> Objective
Count the lines of the items below that contain the word "Switch" and reply with that number alone.

> Entries supplied
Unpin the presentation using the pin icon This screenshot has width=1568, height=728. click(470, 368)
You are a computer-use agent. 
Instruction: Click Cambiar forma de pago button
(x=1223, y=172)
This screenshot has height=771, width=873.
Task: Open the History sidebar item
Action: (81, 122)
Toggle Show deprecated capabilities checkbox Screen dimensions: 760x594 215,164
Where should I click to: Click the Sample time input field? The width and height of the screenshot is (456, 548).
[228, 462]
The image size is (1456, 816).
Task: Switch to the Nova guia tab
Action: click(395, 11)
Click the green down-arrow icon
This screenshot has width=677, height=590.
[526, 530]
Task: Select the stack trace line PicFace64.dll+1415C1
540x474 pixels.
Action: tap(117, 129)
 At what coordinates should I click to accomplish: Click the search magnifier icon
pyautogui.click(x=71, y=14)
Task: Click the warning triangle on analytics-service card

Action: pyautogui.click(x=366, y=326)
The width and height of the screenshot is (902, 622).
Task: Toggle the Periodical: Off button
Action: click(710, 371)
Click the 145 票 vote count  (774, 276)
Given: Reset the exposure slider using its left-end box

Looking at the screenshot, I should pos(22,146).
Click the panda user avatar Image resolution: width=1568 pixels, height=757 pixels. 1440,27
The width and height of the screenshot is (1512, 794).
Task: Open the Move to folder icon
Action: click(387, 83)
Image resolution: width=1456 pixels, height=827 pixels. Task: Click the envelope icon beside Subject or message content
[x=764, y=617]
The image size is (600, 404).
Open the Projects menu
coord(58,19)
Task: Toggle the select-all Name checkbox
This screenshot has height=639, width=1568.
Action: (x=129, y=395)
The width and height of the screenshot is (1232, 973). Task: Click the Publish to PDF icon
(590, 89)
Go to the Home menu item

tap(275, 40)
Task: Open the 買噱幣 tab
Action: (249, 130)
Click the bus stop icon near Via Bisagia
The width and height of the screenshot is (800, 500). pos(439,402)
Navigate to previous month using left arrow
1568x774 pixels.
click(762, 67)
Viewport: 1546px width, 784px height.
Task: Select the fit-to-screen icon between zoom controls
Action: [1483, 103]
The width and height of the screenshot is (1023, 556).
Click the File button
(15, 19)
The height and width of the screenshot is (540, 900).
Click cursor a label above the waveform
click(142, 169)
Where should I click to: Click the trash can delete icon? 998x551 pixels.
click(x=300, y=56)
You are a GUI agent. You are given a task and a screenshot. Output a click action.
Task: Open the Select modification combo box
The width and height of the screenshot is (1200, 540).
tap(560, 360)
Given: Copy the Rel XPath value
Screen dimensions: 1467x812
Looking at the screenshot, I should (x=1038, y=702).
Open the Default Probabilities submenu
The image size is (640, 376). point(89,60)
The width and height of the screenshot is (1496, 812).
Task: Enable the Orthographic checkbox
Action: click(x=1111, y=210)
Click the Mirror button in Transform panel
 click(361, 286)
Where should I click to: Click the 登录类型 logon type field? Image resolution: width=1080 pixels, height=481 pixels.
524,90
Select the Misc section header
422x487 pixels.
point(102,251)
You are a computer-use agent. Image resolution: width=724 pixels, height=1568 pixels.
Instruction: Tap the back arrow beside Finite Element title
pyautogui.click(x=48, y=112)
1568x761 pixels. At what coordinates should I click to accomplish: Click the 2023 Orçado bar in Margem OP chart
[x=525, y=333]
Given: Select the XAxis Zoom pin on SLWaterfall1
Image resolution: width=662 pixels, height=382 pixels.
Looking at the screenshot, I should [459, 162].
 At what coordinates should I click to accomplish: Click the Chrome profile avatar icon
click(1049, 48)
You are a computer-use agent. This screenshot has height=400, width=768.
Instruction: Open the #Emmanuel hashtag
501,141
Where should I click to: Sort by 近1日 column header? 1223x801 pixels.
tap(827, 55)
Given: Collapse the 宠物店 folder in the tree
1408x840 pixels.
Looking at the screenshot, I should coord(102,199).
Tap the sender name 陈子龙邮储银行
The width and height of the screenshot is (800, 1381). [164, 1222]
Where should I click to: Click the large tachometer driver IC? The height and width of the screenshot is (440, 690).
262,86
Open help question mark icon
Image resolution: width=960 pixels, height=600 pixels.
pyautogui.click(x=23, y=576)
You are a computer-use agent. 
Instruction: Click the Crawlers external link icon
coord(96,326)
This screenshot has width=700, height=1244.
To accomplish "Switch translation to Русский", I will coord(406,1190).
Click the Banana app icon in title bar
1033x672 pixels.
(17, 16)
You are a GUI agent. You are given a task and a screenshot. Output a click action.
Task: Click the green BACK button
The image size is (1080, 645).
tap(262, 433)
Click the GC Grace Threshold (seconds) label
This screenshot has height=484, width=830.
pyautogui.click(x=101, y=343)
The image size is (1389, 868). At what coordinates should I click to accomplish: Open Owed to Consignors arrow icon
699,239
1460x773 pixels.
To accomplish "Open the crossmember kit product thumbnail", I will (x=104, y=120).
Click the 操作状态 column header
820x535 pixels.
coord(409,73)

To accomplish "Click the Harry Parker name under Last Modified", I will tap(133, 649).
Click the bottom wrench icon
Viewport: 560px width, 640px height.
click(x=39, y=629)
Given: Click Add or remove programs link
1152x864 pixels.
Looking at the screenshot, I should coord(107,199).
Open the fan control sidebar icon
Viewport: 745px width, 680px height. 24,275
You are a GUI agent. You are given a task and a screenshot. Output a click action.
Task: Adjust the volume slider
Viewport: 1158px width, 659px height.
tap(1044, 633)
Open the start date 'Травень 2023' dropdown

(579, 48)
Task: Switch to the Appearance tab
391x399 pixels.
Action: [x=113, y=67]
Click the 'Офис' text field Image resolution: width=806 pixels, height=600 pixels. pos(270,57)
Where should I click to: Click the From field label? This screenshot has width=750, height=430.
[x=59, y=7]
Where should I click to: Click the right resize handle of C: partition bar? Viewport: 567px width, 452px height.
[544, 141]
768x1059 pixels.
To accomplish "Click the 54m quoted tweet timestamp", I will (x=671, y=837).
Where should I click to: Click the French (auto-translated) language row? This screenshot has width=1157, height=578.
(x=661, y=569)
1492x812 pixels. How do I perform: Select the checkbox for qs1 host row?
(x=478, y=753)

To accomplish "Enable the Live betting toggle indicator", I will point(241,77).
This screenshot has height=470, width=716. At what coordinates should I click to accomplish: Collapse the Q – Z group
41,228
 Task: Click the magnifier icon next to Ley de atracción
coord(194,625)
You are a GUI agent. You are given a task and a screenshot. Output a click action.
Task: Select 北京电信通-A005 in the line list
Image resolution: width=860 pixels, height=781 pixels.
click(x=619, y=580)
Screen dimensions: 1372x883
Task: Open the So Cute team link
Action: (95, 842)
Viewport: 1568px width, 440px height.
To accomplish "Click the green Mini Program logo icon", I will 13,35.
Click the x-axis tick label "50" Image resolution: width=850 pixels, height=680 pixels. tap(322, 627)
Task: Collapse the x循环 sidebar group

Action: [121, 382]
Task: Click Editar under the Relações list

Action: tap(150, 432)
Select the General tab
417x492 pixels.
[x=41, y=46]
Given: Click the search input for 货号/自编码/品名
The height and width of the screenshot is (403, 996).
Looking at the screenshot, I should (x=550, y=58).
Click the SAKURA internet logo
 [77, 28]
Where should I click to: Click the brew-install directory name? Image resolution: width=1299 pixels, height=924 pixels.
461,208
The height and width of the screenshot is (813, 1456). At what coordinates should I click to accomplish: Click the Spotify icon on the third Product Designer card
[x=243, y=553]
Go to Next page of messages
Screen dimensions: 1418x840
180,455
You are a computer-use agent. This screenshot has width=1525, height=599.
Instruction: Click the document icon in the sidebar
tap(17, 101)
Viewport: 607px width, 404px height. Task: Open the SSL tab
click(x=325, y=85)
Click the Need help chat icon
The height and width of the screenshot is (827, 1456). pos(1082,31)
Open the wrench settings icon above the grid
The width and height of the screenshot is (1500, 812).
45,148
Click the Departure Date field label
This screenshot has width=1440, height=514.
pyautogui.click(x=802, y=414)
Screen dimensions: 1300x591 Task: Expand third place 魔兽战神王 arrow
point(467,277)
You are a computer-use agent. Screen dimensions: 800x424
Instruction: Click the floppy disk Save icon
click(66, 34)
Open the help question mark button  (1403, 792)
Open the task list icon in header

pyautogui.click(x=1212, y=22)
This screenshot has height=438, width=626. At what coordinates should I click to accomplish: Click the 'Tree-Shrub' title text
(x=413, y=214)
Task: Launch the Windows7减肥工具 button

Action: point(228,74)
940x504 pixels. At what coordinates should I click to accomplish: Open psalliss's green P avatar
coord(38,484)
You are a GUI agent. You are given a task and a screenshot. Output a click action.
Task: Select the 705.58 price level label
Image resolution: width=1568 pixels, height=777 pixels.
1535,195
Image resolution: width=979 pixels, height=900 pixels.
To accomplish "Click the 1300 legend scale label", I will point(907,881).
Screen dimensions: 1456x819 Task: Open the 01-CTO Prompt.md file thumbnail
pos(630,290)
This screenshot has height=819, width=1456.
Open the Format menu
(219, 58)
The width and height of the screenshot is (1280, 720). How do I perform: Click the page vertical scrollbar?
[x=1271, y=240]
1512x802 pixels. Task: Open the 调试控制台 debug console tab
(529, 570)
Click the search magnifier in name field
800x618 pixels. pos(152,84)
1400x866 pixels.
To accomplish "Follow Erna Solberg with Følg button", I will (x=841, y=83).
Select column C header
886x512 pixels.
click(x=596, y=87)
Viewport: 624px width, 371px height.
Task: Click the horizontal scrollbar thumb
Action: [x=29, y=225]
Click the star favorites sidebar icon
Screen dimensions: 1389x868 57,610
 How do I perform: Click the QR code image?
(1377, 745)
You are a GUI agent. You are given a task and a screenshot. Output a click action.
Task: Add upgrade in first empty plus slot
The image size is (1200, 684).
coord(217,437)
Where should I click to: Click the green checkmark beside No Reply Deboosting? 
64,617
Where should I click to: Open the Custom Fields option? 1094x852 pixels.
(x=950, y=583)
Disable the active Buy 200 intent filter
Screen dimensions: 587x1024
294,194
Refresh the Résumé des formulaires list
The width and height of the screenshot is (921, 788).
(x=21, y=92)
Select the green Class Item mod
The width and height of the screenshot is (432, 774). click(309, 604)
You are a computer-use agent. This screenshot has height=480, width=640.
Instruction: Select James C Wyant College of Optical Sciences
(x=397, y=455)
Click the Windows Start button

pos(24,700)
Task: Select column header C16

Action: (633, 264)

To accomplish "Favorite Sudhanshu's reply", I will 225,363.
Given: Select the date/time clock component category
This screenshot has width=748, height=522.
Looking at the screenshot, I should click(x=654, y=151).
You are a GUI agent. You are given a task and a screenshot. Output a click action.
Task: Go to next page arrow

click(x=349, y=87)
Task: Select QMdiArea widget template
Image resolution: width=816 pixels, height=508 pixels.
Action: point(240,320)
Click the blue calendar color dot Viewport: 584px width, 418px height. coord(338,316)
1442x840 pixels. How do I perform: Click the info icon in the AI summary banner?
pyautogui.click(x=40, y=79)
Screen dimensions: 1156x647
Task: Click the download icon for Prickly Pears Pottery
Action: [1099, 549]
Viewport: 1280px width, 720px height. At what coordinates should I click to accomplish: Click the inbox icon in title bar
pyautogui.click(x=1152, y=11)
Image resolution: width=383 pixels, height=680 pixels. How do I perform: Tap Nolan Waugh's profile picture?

> Result below
3